The panel went on to note that “the pleadings posture in this case is that defendant’s attorney sought sanctions against applicant’s attorneys before applicant’s attorneys made any attempt, much less a successful one, to establish their alleged entitlement to depose him.”
“But since the merits of applicant’s disability claim as well as defendant’s petition for reconsideration of the findings thereon have been determined in applicant’s favor, we are unable to discern what, if any, issue pending in applicant’s case could be ripe for discovery, much less how defendant’s attorney could be in possession of information crucial to the issue which would only be discoverable through deposition.“
Thus the panel “conclude[d] applicant’s attorneys’ argument that that they should be allowed to depose defendant’s attorney and have their sanctions petition determined before sanctions may be imposed against them lack merit.“
However, instead of issuing the NOI and determining the sanctions issue based upon applicant’s attorneys’ written response, the WCAB panel said that “the WCJ should have obtained a pretrial conference statement from the parties on the sanctions issues, held a pretrial conference at which the specific issues and stipulations on the petitions could be framed, and held a hearing thereon”.

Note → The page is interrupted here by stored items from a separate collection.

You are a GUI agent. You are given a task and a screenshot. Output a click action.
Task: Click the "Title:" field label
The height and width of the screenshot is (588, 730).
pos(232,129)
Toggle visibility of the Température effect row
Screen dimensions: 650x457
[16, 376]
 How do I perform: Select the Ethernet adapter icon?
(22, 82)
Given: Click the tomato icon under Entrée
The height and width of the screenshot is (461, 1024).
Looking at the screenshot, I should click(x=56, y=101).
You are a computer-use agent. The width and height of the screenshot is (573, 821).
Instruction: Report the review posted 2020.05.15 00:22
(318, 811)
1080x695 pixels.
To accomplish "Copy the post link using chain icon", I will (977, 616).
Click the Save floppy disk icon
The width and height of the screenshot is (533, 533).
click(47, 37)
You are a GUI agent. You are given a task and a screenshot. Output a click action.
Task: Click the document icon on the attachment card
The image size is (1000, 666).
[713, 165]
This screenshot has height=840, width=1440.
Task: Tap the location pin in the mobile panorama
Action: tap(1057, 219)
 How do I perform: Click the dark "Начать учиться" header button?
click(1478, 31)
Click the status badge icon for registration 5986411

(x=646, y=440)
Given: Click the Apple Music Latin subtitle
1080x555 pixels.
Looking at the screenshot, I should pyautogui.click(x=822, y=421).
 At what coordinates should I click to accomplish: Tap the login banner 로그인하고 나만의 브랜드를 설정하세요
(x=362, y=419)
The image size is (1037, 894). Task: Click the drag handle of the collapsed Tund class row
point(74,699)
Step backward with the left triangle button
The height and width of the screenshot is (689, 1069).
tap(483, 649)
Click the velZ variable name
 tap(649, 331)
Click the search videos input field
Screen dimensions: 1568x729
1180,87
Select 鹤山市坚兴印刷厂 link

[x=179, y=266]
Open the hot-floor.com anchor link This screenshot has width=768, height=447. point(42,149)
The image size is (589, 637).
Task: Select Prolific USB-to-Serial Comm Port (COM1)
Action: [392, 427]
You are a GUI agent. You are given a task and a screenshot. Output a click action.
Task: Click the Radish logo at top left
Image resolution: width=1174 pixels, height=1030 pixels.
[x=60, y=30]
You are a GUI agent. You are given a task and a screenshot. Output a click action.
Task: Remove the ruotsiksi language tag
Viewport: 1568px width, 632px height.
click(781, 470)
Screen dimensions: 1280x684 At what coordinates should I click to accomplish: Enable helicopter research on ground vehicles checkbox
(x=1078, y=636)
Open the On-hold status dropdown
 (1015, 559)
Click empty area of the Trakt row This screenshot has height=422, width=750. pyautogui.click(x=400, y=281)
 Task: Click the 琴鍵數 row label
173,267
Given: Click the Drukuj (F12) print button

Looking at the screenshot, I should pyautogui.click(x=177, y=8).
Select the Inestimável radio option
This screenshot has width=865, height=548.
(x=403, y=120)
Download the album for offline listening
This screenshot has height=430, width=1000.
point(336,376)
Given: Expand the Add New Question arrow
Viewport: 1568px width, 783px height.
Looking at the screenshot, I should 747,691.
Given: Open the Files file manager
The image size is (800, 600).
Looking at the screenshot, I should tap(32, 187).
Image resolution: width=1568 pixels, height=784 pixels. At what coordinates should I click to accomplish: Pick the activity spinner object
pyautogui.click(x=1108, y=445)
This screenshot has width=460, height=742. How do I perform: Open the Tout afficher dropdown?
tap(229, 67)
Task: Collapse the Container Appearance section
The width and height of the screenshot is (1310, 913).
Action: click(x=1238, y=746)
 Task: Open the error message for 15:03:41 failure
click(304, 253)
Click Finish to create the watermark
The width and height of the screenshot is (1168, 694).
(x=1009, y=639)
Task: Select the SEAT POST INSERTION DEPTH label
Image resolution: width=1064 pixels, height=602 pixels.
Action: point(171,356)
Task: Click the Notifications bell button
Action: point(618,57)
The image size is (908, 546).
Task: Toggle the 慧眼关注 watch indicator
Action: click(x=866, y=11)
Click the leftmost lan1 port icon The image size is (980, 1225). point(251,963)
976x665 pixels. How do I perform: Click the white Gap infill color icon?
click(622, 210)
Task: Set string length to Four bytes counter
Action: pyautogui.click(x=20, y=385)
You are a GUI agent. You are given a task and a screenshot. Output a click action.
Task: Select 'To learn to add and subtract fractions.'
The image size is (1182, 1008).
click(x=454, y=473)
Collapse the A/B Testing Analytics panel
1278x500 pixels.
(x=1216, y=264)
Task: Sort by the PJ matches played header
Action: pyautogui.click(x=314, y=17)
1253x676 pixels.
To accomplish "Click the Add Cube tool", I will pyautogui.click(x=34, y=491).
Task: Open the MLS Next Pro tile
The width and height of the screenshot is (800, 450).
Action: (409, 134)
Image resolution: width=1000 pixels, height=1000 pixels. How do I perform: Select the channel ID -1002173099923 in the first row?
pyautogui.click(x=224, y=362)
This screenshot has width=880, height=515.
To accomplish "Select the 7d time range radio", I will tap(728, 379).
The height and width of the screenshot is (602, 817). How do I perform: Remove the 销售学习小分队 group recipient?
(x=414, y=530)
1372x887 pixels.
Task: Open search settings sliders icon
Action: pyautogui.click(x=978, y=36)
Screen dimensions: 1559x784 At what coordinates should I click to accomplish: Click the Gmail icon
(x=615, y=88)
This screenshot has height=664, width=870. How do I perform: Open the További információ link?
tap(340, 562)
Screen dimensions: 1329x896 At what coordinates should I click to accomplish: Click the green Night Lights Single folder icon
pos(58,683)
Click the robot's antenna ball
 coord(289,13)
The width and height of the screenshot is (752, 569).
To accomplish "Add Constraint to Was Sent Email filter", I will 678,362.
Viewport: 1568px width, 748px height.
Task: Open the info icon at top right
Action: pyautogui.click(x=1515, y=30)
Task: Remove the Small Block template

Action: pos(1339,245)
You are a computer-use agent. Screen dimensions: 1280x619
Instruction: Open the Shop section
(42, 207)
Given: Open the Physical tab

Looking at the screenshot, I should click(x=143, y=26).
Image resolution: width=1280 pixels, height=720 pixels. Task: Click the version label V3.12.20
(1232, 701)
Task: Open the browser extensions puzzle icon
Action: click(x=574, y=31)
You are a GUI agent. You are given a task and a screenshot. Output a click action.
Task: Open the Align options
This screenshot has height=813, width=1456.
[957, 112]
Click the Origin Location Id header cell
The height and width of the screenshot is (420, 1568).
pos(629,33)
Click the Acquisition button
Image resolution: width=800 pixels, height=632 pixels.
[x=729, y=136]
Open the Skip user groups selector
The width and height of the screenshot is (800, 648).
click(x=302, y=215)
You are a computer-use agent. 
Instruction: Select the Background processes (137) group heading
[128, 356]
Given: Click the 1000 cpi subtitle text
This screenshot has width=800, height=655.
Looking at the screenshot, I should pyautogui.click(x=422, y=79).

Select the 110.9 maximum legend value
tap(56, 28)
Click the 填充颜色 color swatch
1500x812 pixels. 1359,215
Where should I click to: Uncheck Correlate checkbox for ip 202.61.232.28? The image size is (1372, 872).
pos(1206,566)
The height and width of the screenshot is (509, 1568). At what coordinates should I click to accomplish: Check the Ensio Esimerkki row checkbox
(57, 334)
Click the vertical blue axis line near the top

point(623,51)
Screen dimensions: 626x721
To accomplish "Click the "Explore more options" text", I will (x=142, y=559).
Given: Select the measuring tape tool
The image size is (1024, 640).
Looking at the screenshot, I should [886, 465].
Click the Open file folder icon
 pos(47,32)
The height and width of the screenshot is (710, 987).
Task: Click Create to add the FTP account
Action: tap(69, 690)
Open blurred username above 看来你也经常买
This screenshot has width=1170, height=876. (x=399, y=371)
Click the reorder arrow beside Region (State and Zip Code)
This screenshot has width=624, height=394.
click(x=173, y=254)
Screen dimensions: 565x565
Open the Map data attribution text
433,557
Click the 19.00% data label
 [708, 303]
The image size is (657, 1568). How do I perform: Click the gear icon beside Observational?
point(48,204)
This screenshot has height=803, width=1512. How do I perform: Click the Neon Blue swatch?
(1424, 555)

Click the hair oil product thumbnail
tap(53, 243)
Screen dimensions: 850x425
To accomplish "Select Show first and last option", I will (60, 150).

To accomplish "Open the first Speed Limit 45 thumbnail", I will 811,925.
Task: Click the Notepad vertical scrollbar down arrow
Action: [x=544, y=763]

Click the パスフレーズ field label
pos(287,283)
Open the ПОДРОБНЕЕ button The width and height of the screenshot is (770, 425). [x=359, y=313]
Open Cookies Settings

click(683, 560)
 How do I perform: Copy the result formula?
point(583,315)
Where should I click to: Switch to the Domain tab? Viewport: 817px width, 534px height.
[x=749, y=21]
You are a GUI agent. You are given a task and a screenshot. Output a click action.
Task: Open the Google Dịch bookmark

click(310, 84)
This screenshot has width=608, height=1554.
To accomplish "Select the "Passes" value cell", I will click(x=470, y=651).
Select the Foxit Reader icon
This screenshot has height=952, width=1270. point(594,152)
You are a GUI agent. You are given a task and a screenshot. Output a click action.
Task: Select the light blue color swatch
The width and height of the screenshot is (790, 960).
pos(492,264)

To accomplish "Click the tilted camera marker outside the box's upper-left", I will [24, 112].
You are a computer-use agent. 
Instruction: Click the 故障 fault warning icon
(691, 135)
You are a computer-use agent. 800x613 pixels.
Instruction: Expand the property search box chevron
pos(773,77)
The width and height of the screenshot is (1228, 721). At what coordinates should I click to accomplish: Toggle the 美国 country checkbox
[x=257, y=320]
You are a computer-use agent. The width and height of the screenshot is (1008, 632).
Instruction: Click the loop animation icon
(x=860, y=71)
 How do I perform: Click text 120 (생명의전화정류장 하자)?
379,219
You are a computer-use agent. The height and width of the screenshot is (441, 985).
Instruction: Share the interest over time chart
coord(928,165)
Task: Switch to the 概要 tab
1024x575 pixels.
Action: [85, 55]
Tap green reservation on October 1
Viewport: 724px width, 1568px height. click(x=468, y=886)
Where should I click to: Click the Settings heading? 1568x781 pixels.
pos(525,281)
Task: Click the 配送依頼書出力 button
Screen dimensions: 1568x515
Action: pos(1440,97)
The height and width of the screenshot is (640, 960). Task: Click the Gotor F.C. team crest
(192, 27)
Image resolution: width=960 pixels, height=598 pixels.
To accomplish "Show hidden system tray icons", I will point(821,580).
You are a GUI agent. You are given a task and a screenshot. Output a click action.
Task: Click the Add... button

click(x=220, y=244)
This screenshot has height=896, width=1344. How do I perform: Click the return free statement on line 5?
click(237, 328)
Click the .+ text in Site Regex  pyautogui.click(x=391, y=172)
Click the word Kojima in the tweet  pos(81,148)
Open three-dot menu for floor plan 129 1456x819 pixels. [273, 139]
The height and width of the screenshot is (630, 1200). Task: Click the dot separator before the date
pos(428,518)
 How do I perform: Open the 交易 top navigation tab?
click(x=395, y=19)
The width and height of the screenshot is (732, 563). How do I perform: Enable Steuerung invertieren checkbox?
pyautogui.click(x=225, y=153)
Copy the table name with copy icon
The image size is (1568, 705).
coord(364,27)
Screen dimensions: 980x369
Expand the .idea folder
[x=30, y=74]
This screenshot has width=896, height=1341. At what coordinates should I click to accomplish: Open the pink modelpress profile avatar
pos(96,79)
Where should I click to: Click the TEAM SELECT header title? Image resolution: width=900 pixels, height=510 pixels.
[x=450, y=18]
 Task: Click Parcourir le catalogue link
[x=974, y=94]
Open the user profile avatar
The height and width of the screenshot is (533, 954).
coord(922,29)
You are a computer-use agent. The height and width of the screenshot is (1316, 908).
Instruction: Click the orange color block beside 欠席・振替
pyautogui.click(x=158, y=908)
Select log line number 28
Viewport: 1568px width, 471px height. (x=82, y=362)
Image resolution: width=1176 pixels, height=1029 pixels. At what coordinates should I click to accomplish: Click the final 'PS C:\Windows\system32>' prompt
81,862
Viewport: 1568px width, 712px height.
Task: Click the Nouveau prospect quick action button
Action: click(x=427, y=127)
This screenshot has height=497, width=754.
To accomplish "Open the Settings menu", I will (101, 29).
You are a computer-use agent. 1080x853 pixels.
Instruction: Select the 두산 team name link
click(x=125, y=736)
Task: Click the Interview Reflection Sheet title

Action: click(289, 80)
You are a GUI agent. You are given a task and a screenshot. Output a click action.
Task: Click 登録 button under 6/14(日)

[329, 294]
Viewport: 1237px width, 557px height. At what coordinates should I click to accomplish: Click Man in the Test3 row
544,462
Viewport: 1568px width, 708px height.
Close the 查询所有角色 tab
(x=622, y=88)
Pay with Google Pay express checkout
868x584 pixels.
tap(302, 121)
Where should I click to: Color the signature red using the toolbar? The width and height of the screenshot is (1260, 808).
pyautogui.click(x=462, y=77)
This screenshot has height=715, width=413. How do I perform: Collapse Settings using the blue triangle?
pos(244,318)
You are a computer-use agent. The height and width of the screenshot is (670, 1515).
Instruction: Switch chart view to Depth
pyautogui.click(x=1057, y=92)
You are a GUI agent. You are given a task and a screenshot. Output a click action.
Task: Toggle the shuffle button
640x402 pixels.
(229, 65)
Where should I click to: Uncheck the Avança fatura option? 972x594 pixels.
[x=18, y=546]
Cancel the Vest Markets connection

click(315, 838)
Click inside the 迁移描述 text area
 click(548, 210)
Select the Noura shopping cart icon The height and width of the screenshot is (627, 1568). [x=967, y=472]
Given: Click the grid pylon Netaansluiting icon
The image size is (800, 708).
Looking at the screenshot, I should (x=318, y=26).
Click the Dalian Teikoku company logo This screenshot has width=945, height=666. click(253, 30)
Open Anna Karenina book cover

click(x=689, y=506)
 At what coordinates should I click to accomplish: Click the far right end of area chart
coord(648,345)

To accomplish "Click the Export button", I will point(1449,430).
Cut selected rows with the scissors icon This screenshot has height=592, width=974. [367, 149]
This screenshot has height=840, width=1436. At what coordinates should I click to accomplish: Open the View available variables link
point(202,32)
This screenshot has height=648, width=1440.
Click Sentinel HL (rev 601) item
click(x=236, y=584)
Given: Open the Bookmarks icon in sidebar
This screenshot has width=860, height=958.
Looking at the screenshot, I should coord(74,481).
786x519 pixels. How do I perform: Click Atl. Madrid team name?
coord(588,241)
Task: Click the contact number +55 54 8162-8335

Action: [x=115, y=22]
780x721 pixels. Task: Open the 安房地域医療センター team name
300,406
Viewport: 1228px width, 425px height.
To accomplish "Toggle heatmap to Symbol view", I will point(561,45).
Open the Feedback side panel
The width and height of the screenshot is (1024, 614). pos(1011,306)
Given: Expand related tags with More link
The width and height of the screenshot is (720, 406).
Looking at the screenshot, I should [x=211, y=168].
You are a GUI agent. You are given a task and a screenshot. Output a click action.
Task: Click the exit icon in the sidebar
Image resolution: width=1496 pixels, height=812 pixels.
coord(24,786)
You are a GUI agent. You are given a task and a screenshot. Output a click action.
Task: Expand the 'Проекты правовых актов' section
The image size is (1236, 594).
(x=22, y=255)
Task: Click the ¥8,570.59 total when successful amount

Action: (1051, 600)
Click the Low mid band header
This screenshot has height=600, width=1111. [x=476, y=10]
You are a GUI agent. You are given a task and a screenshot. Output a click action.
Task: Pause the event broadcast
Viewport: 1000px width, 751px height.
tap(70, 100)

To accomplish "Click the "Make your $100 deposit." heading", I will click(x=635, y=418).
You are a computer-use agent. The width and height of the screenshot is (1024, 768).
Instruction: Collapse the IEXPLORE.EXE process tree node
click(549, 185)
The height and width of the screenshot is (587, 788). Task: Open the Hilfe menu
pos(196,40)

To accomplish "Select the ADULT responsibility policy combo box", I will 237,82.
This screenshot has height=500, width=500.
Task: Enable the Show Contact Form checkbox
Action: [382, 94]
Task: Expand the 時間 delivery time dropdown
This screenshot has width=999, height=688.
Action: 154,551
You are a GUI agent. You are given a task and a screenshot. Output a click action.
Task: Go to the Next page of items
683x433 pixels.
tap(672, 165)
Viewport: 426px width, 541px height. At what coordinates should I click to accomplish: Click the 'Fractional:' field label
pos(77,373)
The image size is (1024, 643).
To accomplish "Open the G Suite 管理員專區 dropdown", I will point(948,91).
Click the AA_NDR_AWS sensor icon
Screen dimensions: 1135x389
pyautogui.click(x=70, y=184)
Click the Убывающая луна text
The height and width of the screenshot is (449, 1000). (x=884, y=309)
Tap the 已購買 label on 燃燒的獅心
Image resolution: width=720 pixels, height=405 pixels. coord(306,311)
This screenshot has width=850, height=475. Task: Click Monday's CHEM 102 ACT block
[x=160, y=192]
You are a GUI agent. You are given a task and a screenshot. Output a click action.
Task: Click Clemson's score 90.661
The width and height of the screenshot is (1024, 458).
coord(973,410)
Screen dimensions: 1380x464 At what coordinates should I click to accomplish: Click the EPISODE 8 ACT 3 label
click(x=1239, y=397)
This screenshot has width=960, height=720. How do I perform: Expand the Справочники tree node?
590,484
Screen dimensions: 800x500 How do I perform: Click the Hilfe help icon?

“Because the NOI’s allegations originated with defendant’s attorney and concerned conduct outside of court which the WCJ did not observe, it did not fully apprise applicant’s attorneys of the evidence against them or provide a meaningful opportunity for them to offer evidence against sanctions”. (See also, e.g., Cal. Code Regs., tit. 8, former § 10561(a)(b) now § 10421(a)(b); see also Cal. Code Regs., tit. 8, former § 10349 now § 10832 (authorizing the WCJ to imposes sanctions and costs on the court’s own motion through the notice of intention procedure) [Emphasis added.].)
Accordingly, the WCAB granted reconsideration and rescinded the Order, and the matter was returned to the trial level for further proceedings consistent with this decision.